::: DATA SUPPLIED :::

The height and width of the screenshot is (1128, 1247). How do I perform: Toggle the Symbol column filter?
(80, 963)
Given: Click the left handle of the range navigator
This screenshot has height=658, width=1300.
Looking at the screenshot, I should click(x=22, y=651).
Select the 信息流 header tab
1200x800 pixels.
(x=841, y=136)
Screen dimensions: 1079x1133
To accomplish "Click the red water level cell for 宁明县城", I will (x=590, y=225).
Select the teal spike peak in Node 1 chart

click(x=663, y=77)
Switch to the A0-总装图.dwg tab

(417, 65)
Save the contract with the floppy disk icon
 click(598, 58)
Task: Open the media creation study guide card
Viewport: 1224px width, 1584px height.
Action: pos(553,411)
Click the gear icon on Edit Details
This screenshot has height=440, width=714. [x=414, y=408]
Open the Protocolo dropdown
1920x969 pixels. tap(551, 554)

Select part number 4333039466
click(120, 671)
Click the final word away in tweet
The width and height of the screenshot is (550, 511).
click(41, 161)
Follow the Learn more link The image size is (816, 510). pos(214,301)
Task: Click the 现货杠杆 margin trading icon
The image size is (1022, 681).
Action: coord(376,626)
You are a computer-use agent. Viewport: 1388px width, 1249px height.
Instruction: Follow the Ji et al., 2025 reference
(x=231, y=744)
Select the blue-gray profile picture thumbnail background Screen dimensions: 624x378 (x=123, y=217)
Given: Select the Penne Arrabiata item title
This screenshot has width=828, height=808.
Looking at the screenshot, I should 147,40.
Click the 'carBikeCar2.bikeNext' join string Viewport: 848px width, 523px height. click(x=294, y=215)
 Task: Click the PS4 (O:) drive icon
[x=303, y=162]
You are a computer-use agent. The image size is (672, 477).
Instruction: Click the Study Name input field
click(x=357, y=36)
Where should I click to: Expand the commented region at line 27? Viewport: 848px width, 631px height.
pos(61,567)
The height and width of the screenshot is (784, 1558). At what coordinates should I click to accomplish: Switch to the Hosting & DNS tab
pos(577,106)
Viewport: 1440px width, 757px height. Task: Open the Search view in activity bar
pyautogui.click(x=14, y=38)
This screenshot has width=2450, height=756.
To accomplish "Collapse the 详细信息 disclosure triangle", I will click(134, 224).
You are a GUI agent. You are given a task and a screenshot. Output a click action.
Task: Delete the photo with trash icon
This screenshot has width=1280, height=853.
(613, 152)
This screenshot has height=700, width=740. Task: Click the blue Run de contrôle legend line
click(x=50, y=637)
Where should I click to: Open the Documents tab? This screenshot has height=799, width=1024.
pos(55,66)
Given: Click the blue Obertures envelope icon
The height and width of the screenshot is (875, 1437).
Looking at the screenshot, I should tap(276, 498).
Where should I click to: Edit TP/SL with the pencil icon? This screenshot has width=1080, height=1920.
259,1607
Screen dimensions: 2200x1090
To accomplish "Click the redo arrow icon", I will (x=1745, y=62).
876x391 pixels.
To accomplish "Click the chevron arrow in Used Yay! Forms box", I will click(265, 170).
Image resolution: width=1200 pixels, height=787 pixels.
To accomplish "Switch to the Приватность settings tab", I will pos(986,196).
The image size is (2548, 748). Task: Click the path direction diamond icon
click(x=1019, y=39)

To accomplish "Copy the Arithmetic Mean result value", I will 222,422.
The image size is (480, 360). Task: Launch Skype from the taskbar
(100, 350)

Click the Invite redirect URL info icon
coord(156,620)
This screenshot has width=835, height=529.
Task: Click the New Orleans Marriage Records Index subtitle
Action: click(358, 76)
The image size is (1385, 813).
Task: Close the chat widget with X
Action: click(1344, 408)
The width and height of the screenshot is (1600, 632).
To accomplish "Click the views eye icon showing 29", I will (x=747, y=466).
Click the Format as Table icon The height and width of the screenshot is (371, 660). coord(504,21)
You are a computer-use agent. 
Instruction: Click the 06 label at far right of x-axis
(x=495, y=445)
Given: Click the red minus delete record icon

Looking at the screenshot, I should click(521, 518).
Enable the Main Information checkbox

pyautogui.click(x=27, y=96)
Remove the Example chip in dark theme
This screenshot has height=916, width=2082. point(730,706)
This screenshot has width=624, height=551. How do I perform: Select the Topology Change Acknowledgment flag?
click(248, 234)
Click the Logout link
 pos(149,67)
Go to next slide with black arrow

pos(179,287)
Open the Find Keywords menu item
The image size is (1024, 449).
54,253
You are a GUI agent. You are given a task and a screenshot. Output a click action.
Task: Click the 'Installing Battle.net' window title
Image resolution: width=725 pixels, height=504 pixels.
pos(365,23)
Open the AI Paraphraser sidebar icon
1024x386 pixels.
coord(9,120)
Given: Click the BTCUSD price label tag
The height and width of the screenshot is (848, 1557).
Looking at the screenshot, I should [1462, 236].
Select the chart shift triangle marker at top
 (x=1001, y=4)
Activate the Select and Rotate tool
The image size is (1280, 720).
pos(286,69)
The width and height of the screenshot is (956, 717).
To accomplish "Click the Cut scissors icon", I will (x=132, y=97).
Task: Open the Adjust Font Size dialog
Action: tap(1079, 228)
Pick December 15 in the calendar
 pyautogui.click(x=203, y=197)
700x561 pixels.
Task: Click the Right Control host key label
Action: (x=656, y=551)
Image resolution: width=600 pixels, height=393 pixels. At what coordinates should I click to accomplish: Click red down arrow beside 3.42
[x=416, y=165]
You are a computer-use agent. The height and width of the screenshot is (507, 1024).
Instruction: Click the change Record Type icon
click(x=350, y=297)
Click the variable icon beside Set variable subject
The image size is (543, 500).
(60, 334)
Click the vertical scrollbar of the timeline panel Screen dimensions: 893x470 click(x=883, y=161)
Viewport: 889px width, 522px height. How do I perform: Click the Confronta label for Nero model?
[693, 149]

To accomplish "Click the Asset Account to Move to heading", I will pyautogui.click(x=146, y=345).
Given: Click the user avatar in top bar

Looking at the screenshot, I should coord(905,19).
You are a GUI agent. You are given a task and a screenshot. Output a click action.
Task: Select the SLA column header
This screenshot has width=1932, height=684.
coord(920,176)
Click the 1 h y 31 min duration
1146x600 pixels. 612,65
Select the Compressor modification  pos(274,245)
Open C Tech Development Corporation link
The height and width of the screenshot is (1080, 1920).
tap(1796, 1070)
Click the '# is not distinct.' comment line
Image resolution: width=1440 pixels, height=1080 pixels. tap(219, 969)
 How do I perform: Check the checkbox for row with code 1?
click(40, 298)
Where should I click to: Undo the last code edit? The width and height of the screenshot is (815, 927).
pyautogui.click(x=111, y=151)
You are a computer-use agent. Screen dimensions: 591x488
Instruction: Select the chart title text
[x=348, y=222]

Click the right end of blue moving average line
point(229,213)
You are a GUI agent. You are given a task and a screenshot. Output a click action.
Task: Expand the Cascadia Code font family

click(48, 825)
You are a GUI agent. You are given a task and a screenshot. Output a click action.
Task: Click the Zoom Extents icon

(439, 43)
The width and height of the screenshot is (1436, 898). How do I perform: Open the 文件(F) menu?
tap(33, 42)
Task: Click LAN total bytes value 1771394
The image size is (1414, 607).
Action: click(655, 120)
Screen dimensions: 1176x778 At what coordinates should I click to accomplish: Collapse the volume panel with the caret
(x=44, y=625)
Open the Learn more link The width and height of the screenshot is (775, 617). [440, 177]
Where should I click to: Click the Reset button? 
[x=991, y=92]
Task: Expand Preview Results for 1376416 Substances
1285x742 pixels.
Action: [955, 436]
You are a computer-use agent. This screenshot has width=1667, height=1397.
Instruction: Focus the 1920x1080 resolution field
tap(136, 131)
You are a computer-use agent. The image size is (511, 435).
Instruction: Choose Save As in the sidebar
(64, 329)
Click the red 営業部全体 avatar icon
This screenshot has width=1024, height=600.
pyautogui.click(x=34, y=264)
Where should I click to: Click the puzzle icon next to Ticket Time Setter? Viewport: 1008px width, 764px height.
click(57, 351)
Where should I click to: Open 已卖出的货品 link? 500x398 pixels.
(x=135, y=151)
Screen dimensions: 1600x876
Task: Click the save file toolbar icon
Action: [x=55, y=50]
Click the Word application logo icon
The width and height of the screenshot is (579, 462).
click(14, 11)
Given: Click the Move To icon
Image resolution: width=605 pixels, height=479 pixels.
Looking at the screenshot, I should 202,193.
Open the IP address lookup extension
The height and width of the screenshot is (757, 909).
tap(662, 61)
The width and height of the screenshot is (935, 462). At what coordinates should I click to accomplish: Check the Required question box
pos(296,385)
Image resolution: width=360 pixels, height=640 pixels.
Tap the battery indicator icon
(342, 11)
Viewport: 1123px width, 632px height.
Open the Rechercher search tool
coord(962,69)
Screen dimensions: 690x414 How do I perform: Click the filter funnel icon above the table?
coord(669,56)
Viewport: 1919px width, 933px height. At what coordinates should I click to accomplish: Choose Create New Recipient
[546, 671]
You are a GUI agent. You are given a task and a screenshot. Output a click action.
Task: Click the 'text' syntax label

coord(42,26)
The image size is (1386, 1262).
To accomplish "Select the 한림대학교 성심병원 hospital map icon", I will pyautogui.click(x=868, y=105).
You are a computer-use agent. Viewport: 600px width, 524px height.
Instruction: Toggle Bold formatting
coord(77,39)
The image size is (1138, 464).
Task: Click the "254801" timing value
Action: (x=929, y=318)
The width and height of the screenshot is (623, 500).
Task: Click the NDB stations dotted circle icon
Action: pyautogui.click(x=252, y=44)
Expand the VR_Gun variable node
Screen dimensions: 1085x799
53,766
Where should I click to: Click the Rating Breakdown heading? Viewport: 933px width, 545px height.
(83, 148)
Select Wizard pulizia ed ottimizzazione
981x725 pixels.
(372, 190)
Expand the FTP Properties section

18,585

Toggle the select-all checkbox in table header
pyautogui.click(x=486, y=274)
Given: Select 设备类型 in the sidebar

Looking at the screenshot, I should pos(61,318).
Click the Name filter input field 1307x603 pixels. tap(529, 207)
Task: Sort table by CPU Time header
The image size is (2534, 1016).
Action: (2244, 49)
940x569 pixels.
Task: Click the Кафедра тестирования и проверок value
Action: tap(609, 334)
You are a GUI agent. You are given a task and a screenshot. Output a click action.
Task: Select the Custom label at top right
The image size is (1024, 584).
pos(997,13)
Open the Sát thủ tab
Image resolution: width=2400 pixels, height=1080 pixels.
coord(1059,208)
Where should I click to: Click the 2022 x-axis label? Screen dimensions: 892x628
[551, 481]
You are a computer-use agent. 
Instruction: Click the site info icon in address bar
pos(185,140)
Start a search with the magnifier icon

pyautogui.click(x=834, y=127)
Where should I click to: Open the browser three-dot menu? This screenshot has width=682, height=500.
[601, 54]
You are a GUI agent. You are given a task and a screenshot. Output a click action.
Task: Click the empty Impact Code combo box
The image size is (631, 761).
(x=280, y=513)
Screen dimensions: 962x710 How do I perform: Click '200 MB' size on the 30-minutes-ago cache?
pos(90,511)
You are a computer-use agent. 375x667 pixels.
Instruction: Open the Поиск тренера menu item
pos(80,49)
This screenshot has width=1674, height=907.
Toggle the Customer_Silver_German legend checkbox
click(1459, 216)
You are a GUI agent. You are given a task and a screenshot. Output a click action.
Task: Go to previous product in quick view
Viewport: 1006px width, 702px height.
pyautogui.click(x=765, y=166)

:::

Repeat, word for word, the lines from the opening of the material through the line containing "Given: Click the left".

RESULT OF THE TASK
The height and width of the screenshot is (1128, 1247). How do I perform: Toggle the Symbol column filter?
(80, 963)
Given: Click the left handle of the range navigator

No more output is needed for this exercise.